Thanks, *BrendaMNgri, *I always planned to neuter Bubba, but I have a purchase contract which requires me to wait till he is 2 so I can OFA certified.  If his certs come back poor, I will neuter him this winter (less flies).  If they come back good, I need to find out if and when my breeder wants to collect him or if he no longer wants to collect him (if he has another out of a 2nd breeding).  This was the only male pup out of the 3 pups that survived when the emergency vet on call refused to do a C-section.   11 dead pups still inside until his regular vet came back into town on the Monday and rushed the bitch into surgery.  Luckily the bitch and 3 pups survived.  This was a long awaited breeding of selected dogs so I think he may have repeated the breeding.  If so, maybe he will not want to collect.    Once Bubba is collected, he is off to surgery.  Snip, snip!

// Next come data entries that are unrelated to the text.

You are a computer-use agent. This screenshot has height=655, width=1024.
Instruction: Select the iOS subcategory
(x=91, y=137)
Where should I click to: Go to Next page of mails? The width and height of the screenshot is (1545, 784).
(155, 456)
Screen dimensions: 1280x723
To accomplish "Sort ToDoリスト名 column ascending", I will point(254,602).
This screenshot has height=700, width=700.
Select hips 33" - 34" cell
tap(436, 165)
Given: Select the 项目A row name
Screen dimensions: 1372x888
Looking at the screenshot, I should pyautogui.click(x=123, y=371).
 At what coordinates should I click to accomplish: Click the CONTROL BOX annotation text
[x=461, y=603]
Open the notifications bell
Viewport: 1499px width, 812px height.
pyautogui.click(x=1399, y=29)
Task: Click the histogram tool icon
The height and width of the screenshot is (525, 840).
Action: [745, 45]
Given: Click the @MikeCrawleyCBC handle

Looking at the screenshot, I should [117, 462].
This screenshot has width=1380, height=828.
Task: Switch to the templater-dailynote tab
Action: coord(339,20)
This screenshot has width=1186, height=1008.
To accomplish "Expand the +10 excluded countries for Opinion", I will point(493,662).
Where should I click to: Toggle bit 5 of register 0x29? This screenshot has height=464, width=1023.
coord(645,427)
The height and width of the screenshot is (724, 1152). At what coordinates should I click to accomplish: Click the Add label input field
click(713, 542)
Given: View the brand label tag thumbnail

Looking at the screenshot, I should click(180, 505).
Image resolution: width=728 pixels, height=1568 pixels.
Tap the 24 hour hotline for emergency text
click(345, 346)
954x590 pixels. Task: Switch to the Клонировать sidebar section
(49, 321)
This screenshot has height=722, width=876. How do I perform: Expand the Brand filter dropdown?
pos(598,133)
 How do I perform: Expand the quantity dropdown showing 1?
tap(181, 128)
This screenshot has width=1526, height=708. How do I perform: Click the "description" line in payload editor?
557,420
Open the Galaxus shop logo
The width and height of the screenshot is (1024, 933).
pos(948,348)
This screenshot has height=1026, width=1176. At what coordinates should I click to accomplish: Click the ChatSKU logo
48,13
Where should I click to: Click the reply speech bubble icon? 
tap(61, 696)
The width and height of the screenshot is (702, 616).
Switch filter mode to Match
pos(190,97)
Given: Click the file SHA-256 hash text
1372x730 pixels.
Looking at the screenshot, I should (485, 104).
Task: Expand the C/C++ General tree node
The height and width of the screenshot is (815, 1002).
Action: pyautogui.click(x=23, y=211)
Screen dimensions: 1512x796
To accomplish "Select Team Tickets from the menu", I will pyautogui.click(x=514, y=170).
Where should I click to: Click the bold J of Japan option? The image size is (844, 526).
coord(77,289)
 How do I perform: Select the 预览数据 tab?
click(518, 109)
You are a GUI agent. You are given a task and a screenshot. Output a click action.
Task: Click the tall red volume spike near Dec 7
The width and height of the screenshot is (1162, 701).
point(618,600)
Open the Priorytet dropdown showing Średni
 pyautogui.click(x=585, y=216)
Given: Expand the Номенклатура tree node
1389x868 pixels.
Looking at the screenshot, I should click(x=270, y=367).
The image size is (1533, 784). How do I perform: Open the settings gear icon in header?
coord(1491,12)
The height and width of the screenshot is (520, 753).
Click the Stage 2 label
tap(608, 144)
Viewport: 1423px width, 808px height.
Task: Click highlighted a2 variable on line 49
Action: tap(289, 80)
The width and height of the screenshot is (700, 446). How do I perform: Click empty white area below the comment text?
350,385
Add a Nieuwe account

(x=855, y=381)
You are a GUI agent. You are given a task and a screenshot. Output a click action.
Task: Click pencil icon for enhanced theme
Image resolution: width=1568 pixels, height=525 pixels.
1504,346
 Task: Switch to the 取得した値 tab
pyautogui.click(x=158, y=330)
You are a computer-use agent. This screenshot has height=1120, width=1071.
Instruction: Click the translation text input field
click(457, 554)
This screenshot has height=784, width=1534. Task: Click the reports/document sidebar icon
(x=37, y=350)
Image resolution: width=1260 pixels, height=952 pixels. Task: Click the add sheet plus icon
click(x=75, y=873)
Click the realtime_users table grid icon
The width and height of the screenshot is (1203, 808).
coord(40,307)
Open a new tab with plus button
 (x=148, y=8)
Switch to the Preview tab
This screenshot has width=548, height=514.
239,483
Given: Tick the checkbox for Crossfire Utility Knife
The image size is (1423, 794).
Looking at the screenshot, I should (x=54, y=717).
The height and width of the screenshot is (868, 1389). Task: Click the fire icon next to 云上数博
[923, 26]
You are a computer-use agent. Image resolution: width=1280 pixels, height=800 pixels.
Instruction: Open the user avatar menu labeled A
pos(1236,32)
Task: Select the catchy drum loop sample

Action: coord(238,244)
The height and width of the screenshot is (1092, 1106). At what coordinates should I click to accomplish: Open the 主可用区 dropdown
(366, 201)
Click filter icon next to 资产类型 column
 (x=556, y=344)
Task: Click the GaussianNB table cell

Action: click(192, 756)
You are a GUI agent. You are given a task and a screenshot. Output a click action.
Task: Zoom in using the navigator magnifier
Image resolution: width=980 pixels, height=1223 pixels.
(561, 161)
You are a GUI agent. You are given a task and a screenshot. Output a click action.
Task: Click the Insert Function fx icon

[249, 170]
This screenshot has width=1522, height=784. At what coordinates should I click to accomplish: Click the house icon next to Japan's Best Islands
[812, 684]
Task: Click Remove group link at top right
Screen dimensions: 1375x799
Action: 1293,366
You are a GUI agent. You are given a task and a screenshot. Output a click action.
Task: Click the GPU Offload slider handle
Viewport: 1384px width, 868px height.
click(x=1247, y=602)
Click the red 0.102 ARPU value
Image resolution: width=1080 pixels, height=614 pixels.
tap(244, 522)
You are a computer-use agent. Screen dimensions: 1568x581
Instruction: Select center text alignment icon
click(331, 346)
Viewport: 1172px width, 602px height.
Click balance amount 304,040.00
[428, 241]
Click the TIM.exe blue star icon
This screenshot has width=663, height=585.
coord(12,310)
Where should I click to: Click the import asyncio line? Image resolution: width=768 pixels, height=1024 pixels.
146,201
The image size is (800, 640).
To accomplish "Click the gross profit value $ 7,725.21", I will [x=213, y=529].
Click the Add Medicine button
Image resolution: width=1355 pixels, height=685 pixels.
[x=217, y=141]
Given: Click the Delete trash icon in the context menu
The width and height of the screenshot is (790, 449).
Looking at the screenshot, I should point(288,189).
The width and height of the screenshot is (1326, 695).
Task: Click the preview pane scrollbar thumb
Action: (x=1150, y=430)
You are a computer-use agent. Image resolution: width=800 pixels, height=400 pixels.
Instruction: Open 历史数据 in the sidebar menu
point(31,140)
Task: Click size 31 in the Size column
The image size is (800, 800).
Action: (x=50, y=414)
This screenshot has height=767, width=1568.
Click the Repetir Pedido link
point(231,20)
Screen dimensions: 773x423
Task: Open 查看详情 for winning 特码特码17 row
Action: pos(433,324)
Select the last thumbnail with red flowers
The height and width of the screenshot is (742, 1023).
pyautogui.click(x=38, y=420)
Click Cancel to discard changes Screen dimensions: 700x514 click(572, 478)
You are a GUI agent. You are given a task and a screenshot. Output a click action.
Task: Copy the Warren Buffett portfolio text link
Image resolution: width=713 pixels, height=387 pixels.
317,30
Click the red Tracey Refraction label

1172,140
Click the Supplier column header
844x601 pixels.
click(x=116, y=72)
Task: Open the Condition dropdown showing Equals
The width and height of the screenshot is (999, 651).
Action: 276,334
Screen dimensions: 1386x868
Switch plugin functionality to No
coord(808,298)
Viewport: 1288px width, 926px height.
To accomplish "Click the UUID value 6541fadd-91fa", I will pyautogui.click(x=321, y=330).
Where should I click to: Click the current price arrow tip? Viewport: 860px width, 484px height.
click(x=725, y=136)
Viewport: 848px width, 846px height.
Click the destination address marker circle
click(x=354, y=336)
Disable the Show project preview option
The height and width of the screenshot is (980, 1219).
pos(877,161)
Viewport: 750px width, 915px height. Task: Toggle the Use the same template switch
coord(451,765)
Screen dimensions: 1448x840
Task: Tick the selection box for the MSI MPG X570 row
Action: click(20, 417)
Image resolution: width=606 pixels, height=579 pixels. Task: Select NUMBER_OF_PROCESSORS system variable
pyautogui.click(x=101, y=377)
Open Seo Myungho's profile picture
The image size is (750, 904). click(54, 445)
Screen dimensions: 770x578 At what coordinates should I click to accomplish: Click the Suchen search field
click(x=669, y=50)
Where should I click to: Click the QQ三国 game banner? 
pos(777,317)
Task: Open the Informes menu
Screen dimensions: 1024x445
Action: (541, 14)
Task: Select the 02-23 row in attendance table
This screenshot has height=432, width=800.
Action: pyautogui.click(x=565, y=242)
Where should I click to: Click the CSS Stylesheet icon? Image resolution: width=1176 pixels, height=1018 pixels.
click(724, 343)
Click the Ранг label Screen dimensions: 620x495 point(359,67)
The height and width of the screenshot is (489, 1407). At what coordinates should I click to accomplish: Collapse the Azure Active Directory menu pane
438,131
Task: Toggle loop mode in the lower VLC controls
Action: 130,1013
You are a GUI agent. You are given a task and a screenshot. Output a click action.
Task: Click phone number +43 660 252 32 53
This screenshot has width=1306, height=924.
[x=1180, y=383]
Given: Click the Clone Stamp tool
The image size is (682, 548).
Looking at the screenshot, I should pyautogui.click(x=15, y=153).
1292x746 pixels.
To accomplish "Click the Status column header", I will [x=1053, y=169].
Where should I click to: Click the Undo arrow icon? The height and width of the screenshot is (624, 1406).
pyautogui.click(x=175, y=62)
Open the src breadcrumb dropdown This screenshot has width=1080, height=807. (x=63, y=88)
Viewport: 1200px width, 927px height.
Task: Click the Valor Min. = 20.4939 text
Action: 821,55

As to the new puppy, I told the breeder I would like to spay her at 2 or so, although if I can get Bubba done it will not be as imperative to have her fixed.  Again, breeder's purchase contract requires me to wait to 2 years and OFA first.  However, the breeder did say that if there were several good females in the litter, spaying her would be OK.    Hoping for lots of beautiful girls in that litter! 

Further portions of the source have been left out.